The Atlantic, Charlie Warzel, 18 Dec 2023: Nobody Knows What’s Happening Online Anymore, subtitled “Why you’ve probably never heard of the most popular Netflix show in the world”
I’ll quote some of this:
You are currently logged on to the largest version of the internet that has ever existed. By clicking and scrolling, you’re one of the 5 billion–plus people contributing to an unfathomable array of networked information—quintillions of bytes produced each day.
The sprawl has become disorienting. Some of my peers in the media have written about how the internet has started to feel “placeless” and more ephemeral, even like it is “evaporating.” Perhaps this is because, as my colleague Ian Bogost has argued, “the age of social media is ending,” and there is no clear replacement. Or maybe artificial intelligence is flooding the internet with synthetic information and killing the old web. Behind these theories is the same general perception: Understanding what is actually happening online has become harder than ever.

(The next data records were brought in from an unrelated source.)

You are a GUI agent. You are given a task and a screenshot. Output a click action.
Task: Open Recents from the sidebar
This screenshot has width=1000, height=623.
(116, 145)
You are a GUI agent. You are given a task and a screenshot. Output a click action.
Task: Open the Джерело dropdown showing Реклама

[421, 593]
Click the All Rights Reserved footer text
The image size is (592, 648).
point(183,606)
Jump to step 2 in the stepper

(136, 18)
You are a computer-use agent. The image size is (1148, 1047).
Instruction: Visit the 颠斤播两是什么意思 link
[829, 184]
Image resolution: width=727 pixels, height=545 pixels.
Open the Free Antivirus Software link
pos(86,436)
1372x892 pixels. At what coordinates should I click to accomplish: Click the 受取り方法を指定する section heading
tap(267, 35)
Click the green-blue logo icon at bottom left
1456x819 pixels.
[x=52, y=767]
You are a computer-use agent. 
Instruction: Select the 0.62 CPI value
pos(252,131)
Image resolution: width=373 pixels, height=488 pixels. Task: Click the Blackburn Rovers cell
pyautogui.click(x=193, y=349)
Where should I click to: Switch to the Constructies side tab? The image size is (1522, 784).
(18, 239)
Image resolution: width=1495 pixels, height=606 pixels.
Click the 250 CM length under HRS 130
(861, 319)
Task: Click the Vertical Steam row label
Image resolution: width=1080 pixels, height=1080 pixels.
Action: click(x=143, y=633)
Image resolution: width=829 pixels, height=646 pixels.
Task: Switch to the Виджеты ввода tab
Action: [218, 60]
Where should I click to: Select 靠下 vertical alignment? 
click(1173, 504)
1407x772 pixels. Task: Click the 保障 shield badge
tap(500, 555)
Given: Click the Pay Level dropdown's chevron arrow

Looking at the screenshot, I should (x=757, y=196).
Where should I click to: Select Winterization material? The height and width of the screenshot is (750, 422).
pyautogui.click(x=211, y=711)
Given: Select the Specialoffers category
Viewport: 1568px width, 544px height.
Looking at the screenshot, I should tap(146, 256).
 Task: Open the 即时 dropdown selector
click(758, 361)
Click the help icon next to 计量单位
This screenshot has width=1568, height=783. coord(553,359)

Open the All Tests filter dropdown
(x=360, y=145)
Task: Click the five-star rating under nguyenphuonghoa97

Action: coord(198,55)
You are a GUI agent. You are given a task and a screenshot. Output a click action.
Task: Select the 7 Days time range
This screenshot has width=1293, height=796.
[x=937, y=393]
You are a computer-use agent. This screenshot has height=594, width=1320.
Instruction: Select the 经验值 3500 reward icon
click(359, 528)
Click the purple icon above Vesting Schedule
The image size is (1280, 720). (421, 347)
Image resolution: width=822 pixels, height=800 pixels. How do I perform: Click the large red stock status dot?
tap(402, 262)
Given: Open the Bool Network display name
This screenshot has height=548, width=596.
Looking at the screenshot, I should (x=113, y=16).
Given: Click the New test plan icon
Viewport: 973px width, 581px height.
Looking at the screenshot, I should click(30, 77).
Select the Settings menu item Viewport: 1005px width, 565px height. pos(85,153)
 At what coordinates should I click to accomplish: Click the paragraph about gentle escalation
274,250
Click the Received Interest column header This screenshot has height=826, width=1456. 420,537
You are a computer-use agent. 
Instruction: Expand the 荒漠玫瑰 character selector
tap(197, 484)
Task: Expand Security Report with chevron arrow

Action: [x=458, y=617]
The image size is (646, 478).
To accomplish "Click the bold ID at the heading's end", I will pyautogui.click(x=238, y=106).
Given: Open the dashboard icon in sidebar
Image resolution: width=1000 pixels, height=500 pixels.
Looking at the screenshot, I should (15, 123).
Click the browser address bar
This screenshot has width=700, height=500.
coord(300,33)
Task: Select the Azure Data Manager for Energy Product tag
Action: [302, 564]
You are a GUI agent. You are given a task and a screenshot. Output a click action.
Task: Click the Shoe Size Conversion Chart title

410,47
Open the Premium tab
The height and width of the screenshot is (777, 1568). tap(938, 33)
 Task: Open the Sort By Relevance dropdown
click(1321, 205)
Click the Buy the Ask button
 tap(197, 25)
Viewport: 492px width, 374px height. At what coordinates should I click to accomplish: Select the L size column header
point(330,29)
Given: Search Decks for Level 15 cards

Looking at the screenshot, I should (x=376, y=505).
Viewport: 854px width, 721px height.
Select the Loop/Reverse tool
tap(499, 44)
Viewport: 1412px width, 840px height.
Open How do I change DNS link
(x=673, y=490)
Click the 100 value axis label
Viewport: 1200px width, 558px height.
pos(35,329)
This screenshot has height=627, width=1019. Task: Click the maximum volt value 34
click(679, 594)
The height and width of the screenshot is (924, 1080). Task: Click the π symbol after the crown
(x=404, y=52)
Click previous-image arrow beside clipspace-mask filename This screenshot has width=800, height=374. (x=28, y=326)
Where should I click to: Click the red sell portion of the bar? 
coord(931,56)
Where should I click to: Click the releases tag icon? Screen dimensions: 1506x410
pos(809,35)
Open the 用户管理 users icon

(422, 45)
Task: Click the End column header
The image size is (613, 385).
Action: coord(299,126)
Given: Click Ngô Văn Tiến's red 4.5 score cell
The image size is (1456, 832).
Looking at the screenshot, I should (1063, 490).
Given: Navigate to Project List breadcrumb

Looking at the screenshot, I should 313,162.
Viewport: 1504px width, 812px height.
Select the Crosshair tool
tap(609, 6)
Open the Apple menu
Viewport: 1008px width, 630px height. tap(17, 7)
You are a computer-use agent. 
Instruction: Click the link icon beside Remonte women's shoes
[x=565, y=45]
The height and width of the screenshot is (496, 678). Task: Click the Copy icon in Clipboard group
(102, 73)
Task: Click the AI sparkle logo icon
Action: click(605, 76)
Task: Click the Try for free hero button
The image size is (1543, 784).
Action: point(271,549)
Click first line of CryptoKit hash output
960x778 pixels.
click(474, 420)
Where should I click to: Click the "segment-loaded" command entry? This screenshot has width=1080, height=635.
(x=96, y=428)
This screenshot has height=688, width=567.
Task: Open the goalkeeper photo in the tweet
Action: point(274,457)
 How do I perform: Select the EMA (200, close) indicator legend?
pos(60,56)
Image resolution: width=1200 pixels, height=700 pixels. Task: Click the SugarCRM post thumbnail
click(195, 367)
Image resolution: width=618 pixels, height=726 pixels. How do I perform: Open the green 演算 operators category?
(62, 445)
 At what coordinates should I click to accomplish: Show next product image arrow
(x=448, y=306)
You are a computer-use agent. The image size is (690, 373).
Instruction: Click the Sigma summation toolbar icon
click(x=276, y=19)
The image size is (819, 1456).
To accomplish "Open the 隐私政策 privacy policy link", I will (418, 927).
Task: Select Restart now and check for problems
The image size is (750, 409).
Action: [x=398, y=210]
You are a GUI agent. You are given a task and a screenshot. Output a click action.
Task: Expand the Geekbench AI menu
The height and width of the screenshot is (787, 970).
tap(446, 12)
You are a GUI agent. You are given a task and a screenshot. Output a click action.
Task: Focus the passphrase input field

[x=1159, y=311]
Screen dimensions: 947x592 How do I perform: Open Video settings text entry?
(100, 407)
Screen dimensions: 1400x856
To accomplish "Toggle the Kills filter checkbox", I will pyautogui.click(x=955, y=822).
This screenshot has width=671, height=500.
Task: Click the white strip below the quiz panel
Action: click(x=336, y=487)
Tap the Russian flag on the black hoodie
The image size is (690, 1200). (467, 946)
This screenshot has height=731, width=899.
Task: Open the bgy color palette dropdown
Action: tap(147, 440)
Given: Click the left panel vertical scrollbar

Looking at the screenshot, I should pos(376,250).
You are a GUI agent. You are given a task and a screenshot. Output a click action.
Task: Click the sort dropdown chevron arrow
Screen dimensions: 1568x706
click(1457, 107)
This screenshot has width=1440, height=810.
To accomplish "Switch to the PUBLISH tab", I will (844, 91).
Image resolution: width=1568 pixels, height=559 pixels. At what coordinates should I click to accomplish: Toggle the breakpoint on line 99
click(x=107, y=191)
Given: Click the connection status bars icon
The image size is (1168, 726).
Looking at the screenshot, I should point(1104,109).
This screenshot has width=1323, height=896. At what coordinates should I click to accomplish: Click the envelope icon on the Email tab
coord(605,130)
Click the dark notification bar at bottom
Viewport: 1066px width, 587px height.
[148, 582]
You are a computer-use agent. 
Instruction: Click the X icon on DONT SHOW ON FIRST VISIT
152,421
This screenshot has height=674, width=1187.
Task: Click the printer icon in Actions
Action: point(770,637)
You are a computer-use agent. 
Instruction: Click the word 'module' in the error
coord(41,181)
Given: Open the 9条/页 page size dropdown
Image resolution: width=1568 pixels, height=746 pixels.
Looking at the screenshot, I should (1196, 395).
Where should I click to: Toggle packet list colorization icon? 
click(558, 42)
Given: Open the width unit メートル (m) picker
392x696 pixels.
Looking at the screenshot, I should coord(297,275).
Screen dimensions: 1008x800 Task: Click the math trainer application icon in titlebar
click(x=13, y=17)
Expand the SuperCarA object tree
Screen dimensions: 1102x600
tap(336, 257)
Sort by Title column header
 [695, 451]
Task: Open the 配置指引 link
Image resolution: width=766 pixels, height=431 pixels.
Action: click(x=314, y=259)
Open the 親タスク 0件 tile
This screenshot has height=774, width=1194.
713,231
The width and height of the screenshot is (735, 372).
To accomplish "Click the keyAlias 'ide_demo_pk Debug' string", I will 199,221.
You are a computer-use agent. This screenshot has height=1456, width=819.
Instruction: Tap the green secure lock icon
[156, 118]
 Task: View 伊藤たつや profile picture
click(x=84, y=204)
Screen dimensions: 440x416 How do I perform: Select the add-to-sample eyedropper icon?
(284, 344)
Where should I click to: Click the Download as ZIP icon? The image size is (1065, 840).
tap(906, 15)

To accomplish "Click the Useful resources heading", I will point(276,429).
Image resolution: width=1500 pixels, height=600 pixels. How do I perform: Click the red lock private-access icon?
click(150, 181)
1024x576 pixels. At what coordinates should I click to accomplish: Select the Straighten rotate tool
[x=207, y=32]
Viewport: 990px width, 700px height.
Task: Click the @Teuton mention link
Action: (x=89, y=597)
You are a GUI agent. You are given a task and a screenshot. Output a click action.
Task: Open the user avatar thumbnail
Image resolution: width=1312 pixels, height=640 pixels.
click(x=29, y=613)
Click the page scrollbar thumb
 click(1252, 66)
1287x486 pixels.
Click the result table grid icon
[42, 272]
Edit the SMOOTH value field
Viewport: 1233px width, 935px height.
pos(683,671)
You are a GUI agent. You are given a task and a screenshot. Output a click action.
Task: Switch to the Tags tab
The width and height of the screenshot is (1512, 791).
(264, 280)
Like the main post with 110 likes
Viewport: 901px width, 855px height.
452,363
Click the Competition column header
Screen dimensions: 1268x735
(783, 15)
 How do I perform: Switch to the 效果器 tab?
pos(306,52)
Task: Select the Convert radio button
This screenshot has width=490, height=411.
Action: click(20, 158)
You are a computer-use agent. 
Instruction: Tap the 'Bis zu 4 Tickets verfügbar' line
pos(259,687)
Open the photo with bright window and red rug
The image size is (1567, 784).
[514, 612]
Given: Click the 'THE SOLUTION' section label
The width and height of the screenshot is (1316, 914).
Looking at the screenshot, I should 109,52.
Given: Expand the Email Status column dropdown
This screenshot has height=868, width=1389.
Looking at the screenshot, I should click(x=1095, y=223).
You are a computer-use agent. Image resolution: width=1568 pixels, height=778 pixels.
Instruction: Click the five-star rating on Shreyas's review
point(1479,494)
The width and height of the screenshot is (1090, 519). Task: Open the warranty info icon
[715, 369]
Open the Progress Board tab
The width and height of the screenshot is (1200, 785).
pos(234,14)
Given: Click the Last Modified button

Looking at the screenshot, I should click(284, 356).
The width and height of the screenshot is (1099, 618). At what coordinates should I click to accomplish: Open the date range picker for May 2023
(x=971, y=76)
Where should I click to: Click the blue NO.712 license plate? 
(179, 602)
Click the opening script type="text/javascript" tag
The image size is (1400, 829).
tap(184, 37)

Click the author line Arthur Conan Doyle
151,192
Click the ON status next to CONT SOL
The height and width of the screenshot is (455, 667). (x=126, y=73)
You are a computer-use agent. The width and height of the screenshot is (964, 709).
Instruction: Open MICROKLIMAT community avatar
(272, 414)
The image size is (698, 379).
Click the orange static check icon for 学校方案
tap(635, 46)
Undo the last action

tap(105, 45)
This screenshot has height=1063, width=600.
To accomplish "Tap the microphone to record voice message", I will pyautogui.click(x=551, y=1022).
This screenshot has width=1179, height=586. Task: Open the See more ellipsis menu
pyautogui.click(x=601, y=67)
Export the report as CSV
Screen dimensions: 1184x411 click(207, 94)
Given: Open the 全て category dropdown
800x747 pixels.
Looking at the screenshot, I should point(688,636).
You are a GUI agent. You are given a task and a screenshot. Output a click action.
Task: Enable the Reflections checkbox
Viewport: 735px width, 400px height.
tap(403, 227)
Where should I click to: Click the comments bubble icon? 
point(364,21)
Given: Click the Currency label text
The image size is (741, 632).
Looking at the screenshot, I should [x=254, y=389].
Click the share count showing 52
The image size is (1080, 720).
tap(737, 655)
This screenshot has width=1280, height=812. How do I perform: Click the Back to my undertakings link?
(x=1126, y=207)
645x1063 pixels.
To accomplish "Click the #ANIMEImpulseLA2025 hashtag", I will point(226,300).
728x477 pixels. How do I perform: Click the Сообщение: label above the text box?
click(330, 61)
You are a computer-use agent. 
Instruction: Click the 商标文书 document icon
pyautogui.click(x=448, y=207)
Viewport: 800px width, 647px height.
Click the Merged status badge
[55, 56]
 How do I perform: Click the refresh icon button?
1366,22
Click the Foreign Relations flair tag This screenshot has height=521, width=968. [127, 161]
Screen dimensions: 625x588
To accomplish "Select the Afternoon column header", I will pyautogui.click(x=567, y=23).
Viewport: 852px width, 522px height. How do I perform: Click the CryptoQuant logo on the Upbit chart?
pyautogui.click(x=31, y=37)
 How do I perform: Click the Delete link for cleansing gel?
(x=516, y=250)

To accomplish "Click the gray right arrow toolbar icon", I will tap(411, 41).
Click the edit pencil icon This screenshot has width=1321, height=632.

The internet destroyed any idea of a monoculture long ago, but new complications cloud the online ecosystem today: TikTok’s opaque “For You” recommendation system, the ascension of paywalls that limit access to websites such as this one, the collapse of Twitter—now X—under Elon Musk, the waning relevance of news across most social-media sites. The broad effect is an online experience that feels unique to every individual, depending on their ideologies and browsing habits. The very idea of popularity is up for debate: Is that trend really viral? Did everyone see that post, or is it just my little corner of the internet? More than before, it feels like we’re holding a fun-house mirror up to the internet and struggling to make sense of the distorted picture.